Últimamente se oye a menudo hablar de perdón. Hasta ETA sostuvo no hace mucho en sus manos manchadas de sangre un pequeño pan de contrición para ofrecer tan sólo unas migajas de humanidad a sus aniquilados colaterales. Cunde la idea de que con el perdón pedido y aceptado, algo negativo, doloroso, desazonante, termina para siempre. Él tiene sus dudas. A fin de disiparlas, fue a consultarle a una hermana suya que ejerce de psicoterapeuta. Antes de nada, ella quiso asegurarse de si él sabe a ciencia cierta en qué consiste el perdón. Él no pudo menos de mirarla sorprendido. Por supuesto que lo sabe. Bien, pues que se lo definiese. Él cayó de pronto en la cuenta de que sólo era capaz de articular palabras imprecisas sobre la materia.

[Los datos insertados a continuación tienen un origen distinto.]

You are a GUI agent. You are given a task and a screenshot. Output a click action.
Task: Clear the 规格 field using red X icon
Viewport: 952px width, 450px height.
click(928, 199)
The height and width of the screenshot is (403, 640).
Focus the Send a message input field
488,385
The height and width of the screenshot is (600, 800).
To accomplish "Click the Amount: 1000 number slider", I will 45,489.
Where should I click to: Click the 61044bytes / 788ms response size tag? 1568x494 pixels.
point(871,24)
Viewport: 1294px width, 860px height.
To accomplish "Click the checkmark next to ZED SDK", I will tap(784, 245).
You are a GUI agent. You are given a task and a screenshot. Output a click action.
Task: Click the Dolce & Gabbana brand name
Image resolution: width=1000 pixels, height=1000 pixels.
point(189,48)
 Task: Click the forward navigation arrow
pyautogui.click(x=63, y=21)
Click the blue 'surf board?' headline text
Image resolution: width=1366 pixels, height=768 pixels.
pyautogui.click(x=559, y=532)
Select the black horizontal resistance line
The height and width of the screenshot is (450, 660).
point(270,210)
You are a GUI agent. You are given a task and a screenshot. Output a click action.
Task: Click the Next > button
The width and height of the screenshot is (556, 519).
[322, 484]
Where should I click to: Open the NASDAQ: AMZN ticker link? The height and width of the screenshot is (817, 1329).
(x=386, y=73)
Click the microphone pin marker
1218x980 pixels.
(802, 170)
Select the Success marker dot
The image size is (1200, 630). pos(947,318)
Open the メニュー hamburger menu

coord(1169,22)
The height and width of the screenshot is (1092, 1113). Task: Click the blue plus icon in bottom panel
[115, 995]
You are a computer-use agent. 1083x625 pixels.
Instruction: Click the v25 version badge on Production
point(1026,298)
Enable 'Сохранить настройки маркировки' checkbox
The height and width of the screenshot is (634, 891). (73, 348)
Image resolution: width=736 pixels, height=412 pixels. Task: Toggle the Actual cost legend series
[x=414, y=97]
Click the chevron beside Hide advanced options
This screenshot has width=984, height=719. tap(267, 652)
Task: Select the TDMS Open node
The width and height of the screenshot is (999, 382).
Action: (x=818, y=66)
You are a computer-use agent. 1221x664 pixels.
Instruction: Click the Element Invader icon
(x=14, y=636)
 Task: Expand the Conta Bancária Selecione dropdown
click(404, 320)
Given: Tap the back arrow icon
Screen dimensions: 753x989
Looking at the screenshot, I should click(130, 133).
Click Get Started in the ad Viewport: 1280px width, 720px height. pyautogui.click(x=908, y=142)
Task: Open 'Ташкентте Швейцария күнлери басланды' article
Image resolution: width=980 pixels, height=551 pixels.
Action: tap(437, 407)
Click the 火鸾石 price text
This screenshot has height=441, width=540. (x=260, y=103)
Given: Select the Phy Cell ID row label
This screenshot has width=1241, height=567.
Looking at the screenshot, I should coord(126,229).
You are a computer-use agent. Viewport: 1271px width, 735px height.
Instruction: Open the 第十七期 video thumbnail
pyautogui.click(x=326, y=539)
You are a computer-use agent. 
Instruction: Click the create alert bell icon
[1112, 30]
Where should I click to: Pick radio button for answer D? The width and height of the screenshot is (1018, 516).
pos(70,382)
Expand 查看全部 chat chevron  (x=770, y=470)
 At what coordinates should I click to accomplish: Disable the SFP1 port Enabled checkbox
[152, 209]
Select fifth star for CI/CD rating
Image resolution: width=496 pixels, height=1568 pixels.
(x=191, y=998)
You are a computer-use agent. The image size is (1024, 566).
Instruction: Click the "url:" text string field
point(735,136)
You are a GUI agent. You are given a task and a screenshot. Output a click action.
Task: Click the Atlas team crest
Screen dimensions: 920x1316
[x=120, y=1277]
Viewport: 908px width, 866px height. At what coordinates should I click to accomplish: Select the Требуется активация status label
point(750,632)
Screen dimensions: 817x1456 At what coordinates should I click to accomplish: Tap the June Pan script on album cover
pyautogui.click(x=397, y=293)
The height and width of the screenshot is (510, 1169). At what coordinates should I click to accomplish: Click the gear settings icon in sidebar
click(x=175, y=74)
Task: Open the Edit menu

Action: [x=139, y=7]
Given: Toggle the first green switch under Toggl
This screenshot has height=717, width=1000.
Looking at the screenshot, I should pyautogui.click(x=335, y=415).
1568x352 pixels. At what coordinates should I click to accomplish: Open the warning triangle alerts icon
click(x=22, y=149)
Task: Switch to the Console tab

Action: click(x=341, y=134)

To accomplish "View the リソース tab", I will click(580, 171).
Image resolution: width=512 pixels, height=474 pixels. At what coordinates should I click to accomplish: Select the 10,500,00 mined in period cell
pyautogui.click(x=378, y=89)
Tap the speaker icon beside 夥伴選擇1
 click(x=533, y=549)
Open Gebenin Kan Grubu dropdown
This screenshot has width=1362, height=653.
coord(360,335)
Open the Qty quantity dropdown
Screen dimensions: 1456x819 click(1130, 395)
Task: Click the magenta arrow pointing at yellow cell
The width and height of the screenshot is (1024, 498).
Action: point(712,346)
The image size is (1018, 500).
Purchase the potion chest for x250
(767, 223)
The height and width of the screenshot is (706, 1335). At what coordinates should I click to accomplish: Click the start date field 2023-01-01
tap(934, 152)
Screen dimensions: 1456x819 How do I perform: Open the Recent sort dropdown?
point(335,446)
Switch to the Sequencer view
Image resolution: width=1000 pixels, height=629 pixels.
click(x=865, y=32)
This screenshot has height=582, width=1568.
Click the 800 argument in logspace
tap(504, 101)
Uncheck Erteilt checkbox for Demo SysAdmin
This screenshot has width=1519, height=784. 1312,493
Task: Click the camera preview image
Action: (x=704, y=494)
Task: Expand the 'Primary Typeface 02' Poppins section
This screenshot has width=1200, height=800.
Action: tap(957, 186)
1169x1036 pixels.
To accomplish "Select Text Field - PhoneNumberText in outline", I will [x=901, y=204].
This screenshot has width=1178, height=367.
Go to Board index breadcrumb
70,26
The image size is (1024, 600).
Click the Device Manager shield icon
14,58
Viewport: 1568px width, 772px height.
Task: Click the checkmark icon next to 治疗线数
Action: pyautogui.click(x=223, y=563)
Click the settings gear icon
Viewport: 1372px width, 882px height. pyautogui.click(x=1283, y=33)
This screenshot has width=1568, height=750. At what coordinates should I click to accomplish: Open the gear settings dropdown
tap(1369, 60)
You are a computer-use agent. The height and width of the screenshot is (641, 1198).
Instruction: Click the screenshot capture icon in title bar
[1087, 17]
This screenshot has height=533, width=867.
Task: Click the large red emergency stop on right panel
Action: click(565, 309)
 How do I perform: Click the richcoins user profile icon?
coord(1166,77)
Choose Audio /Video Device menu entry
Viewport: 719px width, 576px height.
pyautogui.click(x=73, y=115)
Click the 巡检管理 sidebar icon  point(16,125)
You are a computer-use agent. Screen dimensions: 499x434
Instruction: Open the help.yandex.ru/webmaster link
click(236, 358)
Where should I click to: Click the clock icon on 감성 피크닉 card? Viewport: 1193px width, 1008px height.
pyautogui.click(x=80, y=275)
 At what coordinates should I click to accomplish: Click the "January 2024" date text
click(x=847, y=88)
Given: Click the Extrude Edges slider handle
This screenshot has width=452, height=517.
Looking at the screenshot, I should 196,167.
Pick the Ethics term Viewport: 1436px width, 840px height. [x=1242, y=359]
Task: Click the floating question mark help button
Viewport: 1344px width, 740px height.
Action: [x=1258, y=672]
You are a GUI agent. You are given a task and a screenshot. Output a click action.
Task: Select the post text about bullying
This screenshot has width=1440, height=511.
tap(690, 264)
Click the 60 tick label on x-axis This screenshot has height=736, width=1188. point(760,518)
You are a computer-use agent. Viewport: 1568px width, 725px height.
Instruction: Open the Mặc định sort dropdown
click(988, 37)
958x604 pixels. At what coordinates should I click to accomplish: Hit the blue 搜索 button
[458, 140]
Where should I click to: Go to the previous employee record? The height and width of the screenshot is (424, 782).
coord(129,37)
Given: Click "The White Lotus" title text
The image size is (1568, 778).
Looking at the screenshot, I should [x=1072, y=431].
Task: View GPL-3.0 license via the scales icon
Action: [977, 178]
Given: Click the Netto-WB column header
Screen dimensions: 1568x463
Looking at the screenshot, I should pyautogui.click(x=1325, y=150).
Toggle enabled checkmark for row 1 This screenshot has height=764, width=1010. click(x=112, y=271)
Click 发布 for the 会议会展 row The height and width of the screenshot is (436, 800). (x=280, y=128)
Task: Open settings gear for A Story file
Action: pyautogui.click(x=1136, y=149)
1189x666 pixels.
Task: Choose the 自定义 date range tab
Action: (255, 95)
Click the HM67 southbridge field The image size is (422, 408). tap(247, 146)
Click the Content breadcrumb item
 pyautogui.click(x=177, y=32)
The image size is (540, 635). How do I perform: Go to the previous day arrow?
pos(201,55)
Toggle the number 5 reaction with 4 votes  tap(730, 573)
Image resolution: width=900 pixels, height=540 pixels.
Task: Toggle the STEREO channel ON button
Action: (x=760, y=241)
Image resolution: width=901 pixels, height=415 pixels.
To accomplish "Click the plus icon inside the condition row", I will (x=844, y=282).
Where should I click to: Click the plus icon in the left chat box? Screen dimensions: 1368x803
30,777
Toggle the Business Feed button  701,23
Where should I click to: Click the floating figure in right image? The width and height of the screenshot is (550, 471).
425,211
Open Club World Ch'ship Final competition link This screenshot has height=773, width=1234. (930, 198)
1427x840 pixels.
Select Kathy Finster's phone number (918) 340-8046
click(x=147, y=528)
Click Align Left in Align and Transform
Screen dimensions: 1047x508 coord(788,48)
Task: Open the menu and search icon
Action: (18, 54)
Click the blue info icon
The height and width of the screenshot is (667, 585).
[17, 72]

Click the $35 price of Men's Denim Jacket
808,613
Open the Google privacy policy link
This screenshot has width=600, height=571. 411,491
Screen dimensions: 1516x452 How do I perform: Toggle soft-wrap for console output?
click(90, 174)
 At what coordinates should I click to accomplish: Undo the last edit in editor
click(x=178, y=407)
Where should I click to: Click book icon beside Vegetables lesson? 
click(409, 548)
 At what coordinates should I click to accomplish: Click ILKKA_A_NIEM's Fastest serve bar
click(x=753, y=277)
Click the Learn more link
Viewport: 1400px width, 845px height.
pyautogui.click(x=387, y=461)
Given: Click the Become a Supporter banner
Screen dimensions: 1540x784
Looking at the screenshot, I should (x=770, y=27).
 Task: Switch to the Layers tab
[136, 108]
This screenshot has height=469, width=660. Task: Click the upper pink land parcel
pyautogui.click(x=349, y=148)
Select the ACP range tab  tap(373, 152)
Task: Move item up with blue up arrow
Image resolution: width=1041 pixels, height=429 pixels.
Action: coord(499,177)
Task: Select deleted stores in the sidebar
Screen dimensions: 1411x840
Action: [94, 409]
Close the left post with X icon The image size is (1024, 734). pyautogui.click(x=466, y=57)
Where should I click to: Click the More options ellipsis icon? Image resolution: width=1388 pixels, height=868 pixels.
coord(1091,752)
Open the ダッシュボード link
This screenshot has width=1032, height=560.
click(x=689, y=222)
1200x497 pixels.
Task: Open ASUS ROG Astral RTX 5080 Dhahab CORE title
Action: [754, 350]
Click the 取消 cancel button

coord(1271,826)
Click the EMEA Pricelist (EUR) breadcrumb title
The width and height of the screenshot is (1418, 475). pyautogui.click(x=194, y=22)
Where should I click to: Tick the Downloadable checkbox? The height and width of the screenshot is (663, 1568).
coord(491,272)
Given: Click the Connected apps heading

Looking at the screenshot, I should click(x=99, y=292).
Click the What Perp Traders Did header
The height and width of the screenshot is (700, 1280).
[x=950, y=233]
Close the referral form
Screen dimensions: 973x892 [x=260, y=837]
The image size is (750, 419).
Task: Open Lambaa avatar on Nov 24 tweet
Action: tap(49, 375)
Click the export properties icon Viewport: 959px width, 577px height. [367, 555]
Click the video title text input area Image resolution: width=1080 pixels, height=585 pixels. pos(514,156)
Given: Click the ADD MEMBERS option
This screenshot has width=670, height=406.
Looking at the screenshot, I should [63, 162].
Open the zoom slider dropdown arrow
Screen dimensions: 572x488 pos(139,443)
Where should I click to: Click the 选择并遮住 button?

La psicoterapeuta citó a Everett Worthington para expresar que existe acuerdo en vincular el perdón con un cambio de comportamientos destructivos por otros constructivos con respecto al que causó daño. Este cambio afecta de manera radical a los pensamientos y las emociones de la víctima hacia el ofensor. Ella recordó a modo de ejemplo la actitud generosa de Maixabel Lasa, viuda de Juan Mari Jauregui, quien ha llegado a establecer relación con los asesinos de su marido y a pedir un puesto de trabajo para ellos con la idea de ayudarlos a reintegrarse en la comunidad de ciudadanos pacíficos. Es en este tipo de conductas positivas donde radica el poder liberador del perdón. Sí, dijo él, pero previamente los asesinos se habían mostrado arrepentidos. Claro, es que si no hay arrepentimiento, alegó ella, la agresión persiste. El perdón no es un hola, perdóname y ahí te quedas, sino un proceso que se ha de ir fraguando y completando en el curso del tiempo.
Ahora bien, el perdón no equivale a la reconciliación ni conduce necesariamente a ella. La reconciliación es siempre un acto recíproco que restaura una relación anterior rota; el perdón, en cambio, no requiere la participación de la otra parte. Tampoco comporta el olvido de lo que sucedió, entre otras razones porque olvidar o recordar no son facultades de la mente que ningún sujeto pueda manejar a voluntad. En todo caso, uno puede guardar para sí la ofensa que le hicieron y dejar que los años consumen su habitual tarea de borrado. Es ilusorio pensar que la condición de víctima se termina con el perdón concedido.
Quien perdona, añadió ella, ni aprueba la ofensa ni la minimiza, y ello aun en el supuesto de que el ofendido desista de reclamar la justicia que se le debe o aparte de sí cualquier pensamiento de venganza. Quien perdona no anula la pena del que ofendió, no lo exime de las posibles consecuencias de sus actos. Simplemente cesa en la búsqueda activa de la justicia reparadora y de la recompensa de índole emocional que dicha justicia podría acaso proporcionarle.
Entonces, ¿por qué es liberador el perdón? Ella no dudó en la respuesta: porque no perdonar sitúa al ofendido en un estado permanente de sufrimiento. Si la búsqueda continua de reparación domina la vida emocional, uno deja de atender a otros valores. Por eso el perdón es terapéutico, porque permite distanciarnos de aquello que nos daña, nos corroe, ocupa nocivamente nuestras vigilias y nuestros sueños. Dicho lo cual, ella perdonó a su hermano por haberle robado una hora de su jornada laboral y lo despidió con un cachete cariñoso, como diciéndole: majo, la próxima vez te cobraré la consulta.